**** RECORDS FOR PROCESSING ****

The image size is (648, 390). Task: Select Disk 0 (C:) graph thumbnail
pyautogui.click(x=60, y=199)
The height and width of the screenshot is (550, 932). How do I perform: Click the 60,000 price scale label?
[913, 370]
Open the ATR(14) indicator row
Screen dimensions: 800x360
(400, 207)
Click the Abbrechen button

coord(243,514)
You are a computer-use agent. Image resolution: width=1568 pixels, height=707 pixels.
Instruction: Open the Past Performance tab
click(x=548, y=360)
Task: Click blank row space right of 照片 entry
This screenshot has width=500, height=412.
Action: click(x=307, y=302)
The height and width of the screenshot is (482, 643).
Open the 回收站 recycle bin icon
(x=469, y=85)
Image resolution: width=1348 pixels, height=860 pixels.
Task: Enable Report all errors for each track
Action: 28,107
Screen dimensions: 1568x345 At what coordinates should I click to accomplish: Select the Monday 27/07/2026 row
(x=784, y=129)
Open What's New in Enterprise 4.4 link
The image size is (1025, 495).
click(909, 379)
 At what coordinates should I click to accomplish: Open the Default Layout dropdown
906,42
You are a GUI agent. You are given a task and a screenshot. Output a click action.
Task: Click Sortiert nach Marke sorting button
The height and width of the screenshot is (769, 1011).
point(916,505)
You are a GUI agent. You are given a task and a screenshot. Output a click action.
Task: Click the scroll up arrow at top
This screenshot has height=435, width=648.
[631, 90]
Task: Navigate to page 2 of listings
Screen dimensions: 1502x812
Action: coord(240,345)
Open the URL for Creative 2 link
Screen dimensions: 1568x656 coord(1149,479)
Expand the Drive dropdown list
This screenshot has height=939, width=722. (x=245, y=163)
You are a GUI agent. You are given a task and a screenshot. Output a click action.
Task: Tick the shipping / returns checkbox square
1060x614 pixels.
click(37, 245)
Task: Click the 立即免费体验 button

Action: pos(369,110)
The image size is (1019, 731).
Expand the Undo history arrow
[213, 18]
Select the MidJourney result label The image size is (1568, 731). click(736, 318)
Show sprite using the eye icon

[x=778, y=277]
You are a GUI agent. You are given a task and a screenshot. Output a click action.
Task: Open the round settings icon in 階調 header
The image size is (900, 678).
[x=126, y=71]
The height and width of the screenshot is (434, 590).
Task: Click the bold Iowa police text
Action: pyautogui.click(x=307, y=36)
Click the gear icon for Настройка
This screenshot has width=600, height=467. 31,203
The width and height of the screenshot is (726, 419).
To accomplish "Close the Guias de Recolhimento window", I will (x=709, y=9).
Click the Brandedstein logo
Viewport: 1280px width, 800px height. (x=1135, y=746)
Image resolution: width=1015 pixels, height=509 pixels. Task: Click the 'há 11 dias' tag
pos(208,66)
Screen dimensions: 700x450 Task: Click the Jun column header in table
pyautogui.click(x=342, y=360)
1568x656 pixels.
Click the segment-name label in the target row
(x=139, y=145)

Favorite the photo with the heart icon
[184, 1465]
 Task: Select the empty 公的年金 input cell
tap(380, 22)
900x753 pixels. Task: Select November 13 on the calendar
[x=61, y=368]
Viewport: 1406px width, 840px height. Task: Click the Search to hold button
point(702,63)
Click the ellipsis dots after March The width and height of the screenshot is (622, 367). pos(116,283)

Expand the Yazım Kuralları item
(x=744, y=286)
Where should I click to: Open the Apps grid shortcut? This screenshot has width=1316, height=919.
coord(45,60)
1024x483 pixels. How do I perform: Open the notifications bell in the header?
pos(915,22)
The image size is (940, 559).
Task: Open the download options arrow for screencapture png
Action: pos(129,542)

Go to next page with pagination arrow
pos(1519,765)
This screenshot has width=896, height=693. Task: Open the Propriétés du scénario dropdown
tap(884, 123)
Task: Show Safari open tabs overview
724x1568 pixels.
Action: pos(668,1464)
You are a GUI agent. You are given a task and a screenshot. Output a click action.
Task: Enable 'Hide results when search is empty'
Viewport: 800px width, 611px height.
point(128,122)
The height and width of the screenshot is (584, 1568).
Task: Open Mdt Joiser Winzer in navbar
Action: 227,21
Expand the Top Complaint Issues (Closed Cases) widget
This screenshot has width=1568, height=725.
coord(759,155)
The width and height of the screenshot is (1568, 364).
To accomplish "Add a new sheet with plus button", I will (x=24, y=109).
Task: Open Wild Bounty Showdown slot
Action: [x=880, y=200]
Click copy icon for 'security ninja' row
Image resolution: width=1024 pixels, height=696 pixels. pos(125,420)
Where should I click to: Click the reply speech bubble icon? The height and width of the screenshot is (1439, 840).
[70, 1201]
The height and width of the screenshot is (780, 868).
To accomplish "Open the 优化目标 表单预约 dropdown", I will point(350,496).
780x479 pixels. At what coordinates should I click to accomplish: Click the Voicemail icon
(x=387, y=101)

****

## TASK BRIEF
The data above should be returned exactly as written.

## SOLUTION TO THIS TASK
The image size is (648, 390). Task: Select Disk 0 (C:) graph thumbnail
pyautogui.click(x=60, y=199)
The height and width of the screenshot is (550, 932). How do I perform: Click the 60,000 price scale label?
[913, 370]
Open the ATR(14) indicator row
Screen dimensions: 800x360
(400, 207)
Click the Abbrechen button

coord(243,514)
You are a computer-use agent. Image resolution: width=1568 pixels, height=707 pixels.
Instruction: Open the Past Performance tab
click(x=548, y=360)
Task: Click blank row space right of 照片 entry
This screenshot has width=500, height=412.
Action: click(x=307, y=302)
The height and width of the screenshot is (482, 643).
Open the 回收站 recycle bin icon
(x=469, y=85)
Image resolution: width=1348 pixels, height=860 pixels.
Task: Enable Report all errors for each track
Action: 28,107
Screen dimensions: 1568x345 At what coordinates should I click to accomplish: Select the Monday 27/07/2026 row
(x=784, y=129)
Open What's New in Enterprise 4.4 link
The image size is (1025, 495).
click(909, 379)
 At what coordinates should I click to accomplish: Open the Default Layout dropdown
906,42
You are a GUI agent. You are given a task and a screenshot. Output a click action.
Task: Click Sortiert nach Marke sorting button
The height and width of the screenshot is (769, 1011).
point(916,505)
You are a GUI agent. You are given a task and a screenshot. Output a click action.
Task: Click the scroll up arrow at top
This screenshot has height=435, width=648.
[631, 90]
Task: Navigate to page 2 of listings
Screen dimensions: 1502x812
Action: coord(240,345)
Open the URL for Creative 2 link
Screen dimensions: 1568x656 coord(1149,479)
Expand the Drive dropdown list
This screenshot has height=939, width=722. (x=245, y=163)
You are a GUI agent. You are given a task and a screenshot. Output a click action.
Task: Tick the shipping / returns checkbox square
1060x614 pixels.
click(37, 245)
Task: Click the 立即免费体验 button

Action: pos(369,110)
The image size is (1019, 731).
Expand the Undo history arrow
[213, 18]
Select the MidJourney result label The image size is (1568, 731). click(736, 318)
Show sprite using the eye icon

[x=778, y=277]
You are a GUI agent. You are given a task and a screenshot. Output a click action.
Task: Open the round settings icon in 階調 header
The image size is (900, 678).
[x=126, y=71]
The height and width of the screenshot is (434, 590).
Task: Click the bold Iowa police text
Action: pyautogui.click(x=307, y=36)
Click the gear icon for Настройка
This screenshot has width=600, height=467. 31,203
The width and height of the screenshot is (726, 419).
To accomplish "Close the Guias de Recolhimento window", I will (x=709, y=9).
Click the Brandedstein logo
Viewport: 1280px width, 800px height. (x=1135, y=746)
Image resolution: width=1015 pixels, height=509 pixels. Task: Click the 'há 11 dias' tag
pos(208,66)
Screen dimensions: 700x450 Task: Click the Jun column header in table
pyautogui.click(x=342, y=360)
1568x656 pixels.
Click the segment-name label in the target row
(x=139, y=145)

Favorite the photo with the heart icon
[184, 1465]
 Task: Select the empty 公的年金 input cell
tap(380, 22)
900x753 pixels. Task: Select November 13 on the calendar
[x=61, y=368]
Viewport: 1406px width, 840px height. Task: Click the Search to hold button
point(702,63)
Click the ellipsis dots after March The width and height of the screenshot is (622, 367). pos(116,283)

Expand the Yazım Kuralları item
(x=744, y=286)
Where should I click to: Open the Apps grid shortcut? This screenshot has width=1316, height=919.
coord(45,60)
1024x483 pixels. How do I perform: Open the notifications bell in the header?
pos(915,22)
The image size is (940, 559).
Task: Open the download options arrow for screencapture png
Action: pos(129,542)

Go to next page with pagination arrow
pos(1519,765)
This screenshot has width=896, height=693. Task: Open the Propriétés du scénario dropdown
tap(884, 123)
Task: Show Safari open tabs overview
724x1568 pixels.
Action: pos(668,1464)
You are a GUI agent. You are given a task and a screenshot. Output a click action.
Task: Enable 'Hide results when search is empty'
Viewport: 800px width, 611px height.
point(128,122)
The height and width of the screenshot is (584, 1568).
Task: Open Mdt Joiser Winzer in navbar
Action: 227,21
Expand the Top Complaint Issues (Closed Cases) widget
This screenshot has width=1568, height=725.
coord(759,155)
The width and height of the screenshot is (1568, 364).
To accomplish "Add a new sheet with plus button", I will (x=24, y=109).
Task: Open Wild Bounty Showdown slot
Action: [x=880, y=200]
Click copy icon for 'security ninja' row
Image resolution: width=1024 pixels, height=696 pixels. pos(125,420)
Where should I click to: Click the reply speech bubble icon? The height and width of the screenshot is (1439, 840).
[70, 1201]
The height and width of the screenshot is (780, 868).
To accomplish "Open the 优化目标 表单预约 dropdown", I will point(350,496).
780x479 pixels. At what coordinates should I click to accomplish: Click the Voicemail icon
(x=387, y=101)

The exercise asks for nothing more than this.